Ужинъ состоялъ только изъ щей да изъ селедки съ картофелемъ. Соня раздѣлила ее всѣмъ по куску, себѣ взяла голову, поглодала ее и вышла изъ-за стола, крестясь. Клавдія тоже вышла изъ-за стола, и осматривала грязную непривлекательную комнату, меблировка которой состояла всего изъ продраннаго клеенчатаго дивана, изъ котораго торчала въ нѣсколькихъ мѣстахъ мочала, изъ шкапчика съ посудой, висящаго на стѣнѣ и стола съ табуретками, за которымъ ѣли. На лавкѣ лежали свернутыми подушка и одѣяло Сони. Тутъ-же на лавкѣ лежалъ рыболовный бредень съ челнокомъ и клубкомъ нитокъ, валялось порыжѣлое пальто Феклиста, а въ одномъ изъ угловъ въ безпорядкѣ помѣщалось деревянное ведро, обрѣзъ отъ бочки, какія-то доски и висѣли пучки какой-то сушеной травы. Стѣны были деревянныя, грязныя изъ которыхъ торчала конопатка. Изъ-за налѣпленныхъ картинокъ, вырѣзанныхъ изъ иллюстрированныхъ журналовъ, выглядывали тараканы.

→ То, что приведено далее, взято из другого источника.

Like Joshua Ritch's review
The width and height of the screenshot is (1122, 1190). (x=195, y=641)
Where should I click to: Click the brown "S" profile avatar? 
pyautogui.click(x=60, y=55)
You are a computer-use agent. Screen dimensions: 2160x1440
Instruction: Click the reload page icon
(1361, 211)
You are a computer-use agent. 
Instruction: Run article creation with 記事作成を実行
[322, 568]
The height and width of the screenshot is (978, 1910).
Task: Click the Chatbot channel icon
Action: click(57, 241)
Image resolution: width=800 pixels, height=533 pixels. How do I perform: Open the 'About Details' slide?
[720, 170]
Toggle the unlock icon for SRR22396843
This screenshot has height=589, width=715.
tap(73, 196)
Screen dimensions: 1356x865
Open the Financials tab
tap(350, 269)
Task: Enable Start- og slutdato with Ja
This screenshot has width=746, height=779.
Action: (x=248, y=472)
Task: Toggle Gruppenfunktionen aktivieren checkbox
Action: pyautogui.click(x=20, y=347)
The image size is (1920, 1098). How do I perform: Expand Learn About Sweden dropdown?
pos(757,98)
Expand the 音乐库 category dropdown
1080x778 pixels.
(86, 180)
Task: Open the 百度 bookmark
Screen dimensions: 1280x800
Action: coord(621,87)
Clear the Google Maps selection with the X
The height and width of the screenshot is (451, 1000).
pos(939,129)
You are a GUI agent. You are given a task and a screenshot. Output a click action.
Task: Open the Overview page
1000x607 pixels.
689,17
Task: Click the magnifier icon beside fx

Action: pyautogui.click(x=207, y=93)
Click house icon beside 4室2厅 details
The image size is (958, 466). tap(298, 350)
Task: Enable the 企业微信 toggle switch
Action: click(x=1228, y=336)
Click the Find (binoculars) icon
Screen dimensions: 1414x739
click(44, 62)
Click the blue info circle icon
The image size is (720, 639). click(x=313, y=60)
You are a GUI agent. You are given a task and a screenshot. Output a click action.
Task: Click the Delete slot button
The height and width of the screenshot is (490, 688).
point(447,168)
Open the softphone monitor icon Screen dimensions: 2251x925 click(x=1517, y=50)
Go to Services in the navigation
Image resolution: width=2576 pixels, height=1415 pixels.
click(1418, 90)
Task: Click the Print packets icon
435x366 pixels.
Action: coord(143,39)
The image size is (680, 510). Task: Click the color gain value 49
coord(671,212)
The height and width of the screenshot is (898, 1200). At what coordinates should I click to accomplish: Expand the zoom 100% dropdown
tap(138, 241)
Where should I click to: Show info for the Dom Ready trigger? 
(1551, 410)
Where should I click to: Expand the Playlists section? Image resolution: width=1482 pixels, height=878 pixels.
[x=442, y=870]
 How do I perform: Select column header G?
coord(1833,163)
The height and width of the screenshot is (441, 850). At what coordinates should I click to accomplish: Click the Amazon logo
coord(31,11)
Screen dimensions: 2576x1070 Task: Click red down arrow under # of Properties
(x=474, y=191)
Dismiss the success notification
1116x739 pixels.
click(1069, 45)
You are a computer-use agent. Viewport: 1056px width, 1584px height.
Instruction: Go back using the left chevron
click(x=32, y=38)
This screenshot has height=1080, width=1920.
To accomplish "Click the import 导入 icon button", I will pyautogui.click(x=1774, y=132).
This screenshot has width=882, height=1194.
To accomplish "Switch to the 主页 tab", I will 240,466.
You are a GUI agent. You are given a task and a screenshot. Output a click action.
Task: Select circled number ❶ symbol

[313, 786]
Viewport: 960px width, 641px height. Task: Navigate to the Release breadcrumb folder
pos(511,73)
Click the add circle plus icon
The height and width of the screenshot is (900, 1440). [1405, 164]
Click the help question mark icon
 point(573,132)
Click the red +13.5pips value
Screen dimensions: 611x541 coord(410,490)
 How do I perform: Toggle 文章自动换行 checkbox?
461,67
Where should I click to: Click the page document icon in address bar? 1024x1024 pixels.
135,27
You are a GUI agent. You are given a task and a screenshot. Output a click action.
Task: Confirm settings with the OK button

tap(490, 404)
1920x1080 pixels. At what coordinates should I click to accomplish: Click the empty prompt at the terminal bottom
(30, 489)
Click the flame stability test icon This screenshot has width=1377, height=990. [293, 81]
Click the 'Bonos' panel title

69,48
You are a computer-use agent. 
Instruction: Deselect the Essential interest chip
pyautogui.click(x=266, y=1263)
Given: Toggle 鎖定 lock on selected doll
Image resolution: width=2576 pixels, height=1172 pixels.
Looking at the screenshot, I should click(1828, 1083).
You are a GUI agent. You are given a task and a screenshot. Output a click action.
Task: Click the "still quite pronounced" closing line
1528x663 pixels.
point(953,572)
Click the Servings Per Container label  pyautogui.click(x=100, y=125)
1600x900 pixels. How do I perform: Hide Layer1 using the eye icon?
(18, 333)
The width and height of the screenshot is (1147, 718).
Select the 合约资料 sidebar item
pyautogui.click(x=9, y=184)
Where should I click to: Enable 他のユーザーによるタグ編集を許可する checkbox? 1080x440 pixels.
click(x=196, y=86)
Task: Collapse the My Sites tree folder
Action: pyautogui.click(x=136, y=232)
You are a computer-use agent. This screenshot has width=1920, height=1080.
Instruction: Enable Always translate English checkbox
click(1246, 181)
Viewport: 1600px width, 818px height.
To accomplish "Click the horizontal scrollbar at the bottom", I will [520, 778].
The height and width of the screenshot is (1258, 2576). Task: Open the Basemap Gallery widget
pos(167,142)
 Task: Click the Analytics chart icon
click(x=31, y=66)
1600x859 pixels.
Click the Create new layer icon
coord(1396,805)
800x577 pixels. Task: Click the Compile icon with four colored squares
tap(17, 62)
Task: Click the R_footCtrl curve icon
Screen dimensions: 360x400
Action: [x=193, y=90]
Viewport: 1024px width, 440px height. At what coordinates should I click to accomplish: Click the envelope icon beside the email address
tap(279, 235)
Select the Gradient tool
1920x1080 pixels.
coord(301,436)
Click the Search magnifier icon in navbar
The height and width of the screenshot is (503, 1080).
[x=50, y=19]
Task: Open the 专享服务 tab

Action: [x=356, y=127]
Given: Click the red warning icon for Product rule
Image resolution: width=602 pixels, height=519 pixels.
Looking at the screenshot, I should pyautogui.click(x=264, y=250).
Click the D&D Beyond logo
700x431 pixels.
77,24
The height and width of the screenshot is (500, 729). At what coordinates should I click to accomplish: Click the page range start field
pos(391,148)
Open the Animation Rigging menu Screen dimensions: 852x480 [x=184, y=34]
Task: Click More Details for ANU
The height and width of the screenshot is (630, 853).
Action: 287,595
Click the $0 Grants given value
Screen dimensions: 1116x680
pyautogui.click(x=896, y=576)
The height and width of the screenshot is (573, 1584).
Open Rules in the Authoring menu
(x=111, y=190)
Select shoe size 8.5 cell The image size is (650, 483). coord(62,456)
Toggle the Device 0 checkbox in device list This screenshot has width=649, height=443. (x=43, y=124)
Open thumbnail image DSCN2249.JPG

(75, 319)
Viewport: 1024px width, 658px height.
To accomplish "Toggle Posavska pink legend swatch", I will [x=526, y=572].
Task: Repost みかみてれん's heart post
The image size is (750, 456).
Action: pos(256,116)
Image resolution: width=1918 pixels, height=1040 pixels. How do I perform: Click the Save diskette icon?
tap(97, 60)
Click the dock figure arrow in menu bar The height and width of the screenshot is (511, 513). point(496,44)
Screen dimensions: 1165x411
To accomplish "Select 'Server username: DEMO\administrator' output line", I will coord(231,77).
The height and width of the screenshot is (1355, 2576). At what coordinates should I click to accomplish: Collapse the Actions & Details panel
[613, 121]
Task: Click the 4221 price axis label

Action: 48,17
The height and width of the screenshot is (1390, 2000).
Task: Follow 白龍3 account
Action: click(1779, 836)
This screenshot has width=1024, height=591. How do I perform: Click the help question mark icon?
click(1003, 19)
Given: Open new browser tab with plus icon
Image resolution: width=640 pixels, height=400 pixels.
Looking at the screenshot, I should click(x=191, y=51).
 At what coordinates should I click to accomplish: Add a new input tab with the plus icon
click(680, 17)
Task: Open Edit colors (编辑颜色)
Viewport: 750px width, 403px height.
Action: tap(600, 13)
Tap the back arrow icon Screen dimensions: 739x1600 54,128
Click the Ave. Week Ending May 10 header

— Диванъ-то хоть одѣяломъ прикрыть, что-ли, — сказала Клавдія и, схвативъ байковое одѣяло сестры, разослала его на диванъ, прикрывъ торчавшую мочалу.
Отецъ все еще сидѣлъ за столомъ и медленно разрывалъ на мелкія части кусокъ селедки и, препровождая ихъ къ себѣ въ ротъ, ворчалъ:
— Вотъ хоть-бы и этотъ Флегонтъ Иванычъ… Ходитъ онъ, ходитъ съ тебѣ, а нѣтъ того, чтобы ты у него лѣсу выпросила на поправку избы. Половицы-то подъ окнами вонъ сгнили. Да и крыльцо у насъ…
— Ахъ, ты, Господи! Да нельзя-же всего вдругъ просить! — отвѣчала Клавдія. — Погодите, дайте мнѣ хорошую одежу для себя справить, тогда и лѣсу попрошу. Шубку справлю къ зимѣ — и лѣсъ потомъ будетъ.
Соня, между тѣмъ, уже возилась съ вѣникомъ и подметала полъ.
Клавдія, приведя въ порядокъ диванъ и деревянную посуду въ углу, отправилась къ себѣ въ комнату переодѣваться, отецъ, отеревъ руки объ волосы на головѣ, все еще продолжалъ сидѣть у стола, вытянувъ впередъ свои длинныя ноги въ опоркахъ и порыжѣлыхъ синихъ нанковыхъ штанахъ съ заплатами. Онъ сидѣлъ и по временамъ почесывался. Наконецъ, началъ крутить изъ газетной бумаги папироску. Это былъ худой высокій мужикъ съ впалой грудью и темнымъ одутловатымъ лицомъ, на которомъ еле росла рѣденькая темная бородка, начинавшая уже сѣдѣть. Но за то волосы на головѣ его были очень густые, безъ малѣйшей просѣди, и стояли растрепанной копной. Глаза были сѣрые, мутные, съ красными воспаленными бѣлками и вѣками. Ему было съ небольшимъ сорокъ лѣтъ, но выглядѣлъ онъ куда старше. Закуривъ папироску, онъ обдернулъ грязную полинявшую розовую рубашку, медленно спряталъ коробку спичекъ и ситцевый кисетъ съ табакомъ въ карманъ распахнутой жилетки безъ нѣсколькихъ пуговицъ, хотѣлъ встать, приподнялся и опять опустился на табуретку.